Almost everyone knows about the fact of the deportation of Chechens and Ingush, but true reason few people know about this resettlement.

Almost everyone knows about the fact of the deportation of Chechens and Ingush, but few know the real reason for this resettlement.

The fact is that since January 1940, an underground organization operated in the Chechen-Ingush Autonomous Soviet Socialist Republic. Hasana Israilova, which set as its goal the rejection of the North Caucasus from the USSR and the creation on its territory of a federation, the state of all mountain peoples of the Caucasus, except for the Ossetians. The latter, as well as the Russians living in the region, according to Israilov and his associates, should have been completely destroyed.
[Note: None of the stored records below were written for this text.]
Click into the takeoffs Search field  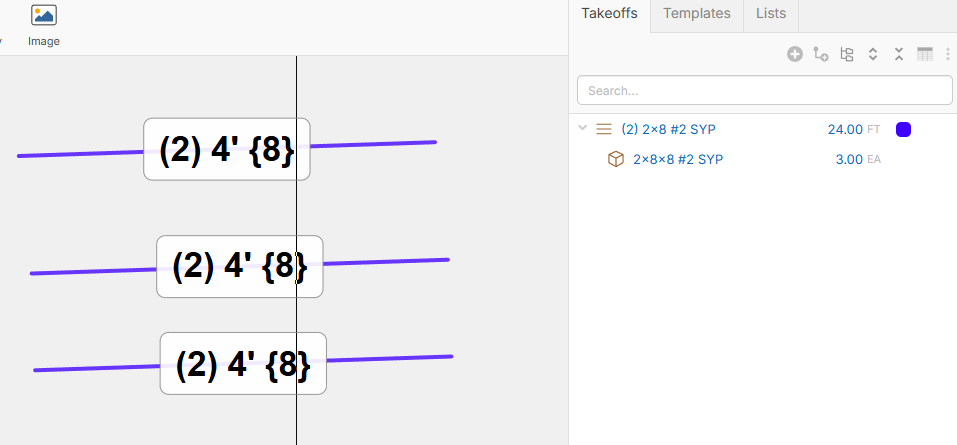tap(764, 90)
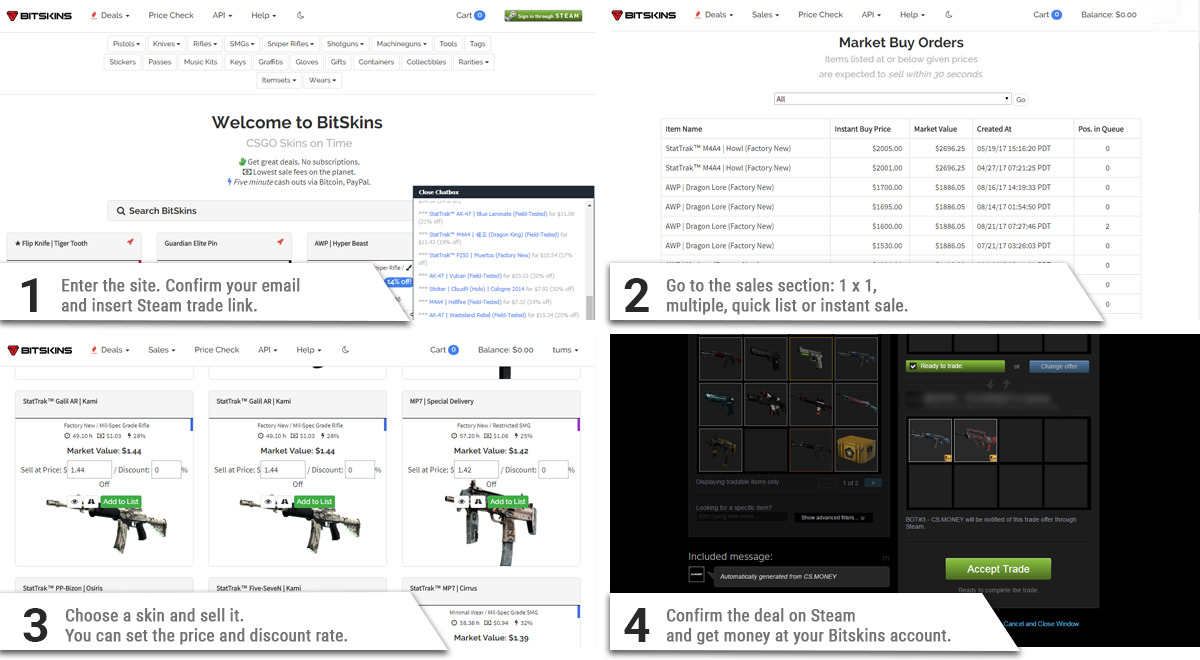Screen dimensions: 1200x660
Task: Click Add to List on MP7 Special Delivery
Action: pyautogui.click(x=507, y=501)
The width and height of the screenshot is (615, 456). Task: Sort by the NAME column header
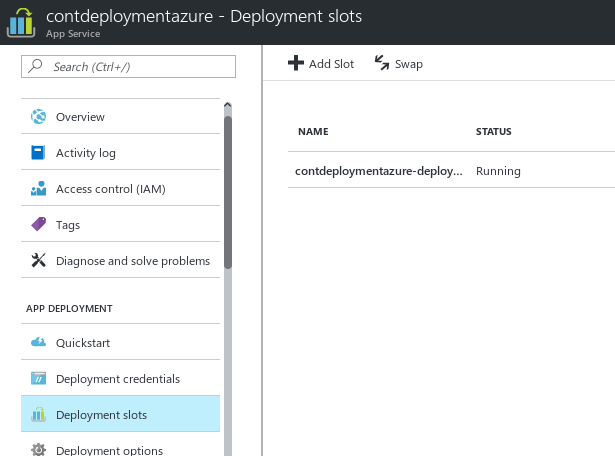(313, 132)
Khasan Israilov himself was a member of the CPSU (b) and at one time graduated from the Stalin Communist University of Workers of the East.

My political activity Israilov began in 1937 with a denunciation of the leadership of the Chechen-Ingush Republic. Initially, Israilov and eight of his associates themselves went to prison for libel, but the local leadership of the NKVD soon changed, Israilov, Avtorkhanov, Mamakayev and his other like-minded people were released, and in their place were put those on whom they had denounced.
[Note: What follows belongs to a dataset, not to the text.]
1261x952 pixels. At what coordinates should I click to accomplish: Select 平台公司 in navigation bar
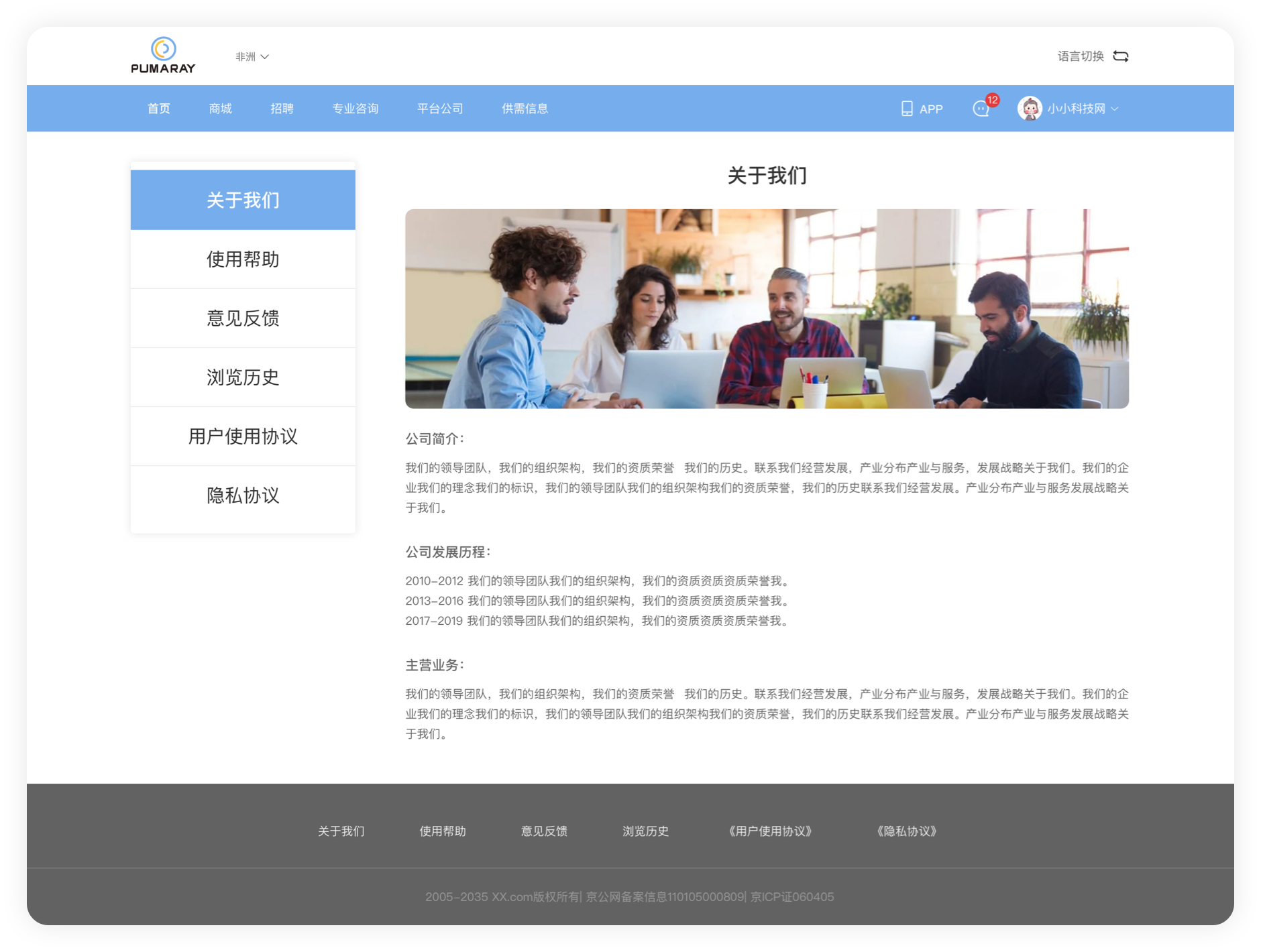tap(440, 109)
However, Israilov did not calm down on this. At the time when the British were preparing an attack on the USSR, he created an underground organization with the aim of raising an uprising against Soviet power at the moment when the British landed in Baku, Derbent, Poti and Sukhum. However, British agents demanded that Israilov begin independent actions even before the British attack on the USSR. On instructions from London, Israilov and his gang were to attack the Grozny oil fields and disable them in order to create a shortage of fuel in the Red Army units fighting in Finland. The operation was scheduled for January 28, 1940. Now, in Chechen mythology, this bandit raid has been elevated to the rank of a national uprising. In fact, there was only an attempt to set fire to the oil storage, which was repulsed by the guards of the facility. Israilov, with the remnants of his gang, went into an illegal position - sitting out in mountain villages, bandits, in order to supply themselves, from time to time attacked grocery stores.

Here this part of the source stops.